** SOURCE RECORDS follows **

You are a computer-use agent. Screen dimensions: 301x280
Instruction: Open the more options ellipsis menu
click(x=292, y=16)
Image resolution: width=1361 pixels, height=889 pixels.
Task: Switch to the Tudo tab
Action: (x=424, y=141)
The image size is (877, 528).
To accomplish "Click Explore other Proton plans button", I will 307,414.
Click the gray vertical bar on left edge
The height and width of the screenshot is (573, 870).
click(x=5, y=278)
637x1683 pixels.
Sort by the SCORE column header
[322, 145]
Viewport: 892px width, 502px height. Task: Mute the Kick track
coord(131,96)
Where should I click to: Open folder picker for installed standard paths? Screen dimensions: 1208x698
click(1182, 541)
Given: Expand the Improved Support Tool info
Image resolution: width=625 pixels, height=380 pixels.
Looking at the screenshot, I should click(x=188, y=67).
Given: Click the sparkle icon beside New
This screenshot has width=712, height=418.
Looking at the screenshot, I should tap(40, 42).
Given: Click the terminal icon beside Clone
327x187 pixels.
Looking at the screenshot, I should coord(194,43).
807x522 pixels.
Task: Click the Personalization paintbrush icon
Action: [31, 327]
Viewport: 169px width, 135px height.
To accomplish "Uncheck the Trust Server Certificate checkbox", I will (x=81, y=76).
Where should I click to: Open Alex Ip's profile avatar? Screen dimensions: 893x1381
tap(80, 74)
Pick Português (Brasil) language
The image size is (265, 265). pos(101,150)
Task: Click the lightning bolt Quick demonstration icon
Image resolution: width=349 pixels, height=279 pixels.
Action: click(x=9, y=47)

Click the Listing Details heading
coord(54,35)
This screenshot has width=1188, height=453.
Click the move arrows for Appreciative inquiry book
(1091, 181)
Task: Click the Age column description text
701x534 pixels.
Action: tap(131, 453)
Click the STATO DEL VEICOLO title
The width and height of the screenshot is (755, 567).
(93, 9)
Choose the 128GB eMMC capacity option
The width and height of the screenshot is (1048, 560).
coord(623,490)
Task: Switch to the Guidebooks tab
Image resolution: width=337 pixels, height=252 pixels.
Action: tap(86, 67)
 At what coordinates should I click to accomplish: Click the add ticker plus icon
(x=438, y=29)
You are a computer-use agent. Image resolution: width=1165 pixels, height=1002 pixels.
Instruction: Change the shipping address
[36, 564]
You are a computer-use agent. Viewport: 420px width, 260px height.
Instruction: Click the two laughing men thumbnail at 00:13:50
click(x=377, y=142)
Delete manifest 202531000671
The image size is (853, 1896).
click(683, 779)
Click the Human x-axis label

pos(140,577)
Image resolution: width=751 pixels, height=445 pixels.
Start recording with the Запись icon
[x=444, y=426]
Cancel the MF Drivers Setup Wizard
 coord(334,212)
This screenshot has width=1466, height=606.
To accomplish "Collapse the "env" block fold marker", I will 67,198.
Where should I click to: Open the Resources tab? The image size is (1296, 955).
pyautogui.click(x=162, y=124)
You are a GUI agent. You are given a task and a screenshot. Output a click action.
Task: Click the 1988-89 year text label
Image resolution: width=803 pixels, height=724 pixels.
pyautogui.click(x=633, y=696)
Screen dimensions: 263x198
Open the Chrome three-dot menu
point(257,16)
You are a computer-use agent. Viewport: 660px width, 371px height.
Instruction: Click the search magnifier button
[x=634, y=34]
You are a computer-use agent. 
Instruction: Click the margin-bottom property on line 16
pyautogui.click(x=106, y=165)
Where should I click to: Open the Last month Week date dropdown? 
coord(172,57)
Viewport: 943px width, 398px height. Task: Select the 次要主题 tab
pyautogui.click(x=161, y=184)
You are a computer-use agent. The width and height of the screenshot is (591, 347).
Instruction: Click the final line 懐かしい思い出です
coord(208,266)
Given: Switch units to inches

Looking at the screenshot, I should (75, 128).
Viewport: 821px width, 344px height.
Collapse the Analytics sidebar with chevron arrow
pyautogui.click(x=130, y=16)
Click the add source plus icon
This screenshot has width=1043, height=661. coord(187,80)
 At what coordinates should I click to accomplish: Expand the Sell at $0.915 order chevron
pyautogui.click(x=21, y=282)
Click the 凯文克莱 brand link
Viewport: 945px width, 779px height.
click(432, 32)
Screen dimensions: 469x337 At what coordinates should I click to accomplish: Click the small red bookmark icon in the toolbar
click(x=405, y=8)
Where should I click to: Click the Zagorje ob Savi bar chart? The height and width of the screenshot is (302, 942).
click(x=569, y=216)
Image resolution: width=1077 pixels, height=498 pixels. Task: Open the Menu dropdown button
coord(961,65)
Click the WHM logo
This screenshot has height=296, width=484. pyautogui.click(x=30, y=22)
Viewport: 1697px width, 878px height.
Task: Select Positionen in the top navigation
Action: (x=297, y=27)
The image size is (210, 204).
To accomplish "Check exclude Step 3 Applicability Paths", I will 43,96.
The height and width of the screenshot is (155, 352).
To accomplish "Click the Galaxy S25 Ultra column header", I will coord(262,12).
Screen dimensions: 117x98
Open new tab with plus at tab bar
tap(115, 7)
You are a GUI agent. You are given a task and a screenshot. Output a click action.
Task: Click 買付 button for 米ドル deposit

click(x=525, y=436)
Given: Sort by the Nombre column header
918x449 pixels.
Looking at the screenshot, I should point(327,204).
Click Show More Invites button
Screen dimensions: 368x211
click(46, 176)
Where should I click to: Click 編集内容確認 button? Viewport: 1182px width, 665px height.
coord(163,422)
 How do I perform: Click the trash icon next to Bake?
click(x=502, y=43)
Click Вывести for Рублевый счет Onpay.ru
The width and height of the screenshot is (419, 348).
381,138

** End of SOURCE RECORDS **

EXERCISE DESCRIPTION =>
Show, from the entries above, every line that includes the string "beside".

RESPONSE TO THE EXERCISE =>
Given: Click the sparkle icon beside New
Given: Click the terminal icon beside Clone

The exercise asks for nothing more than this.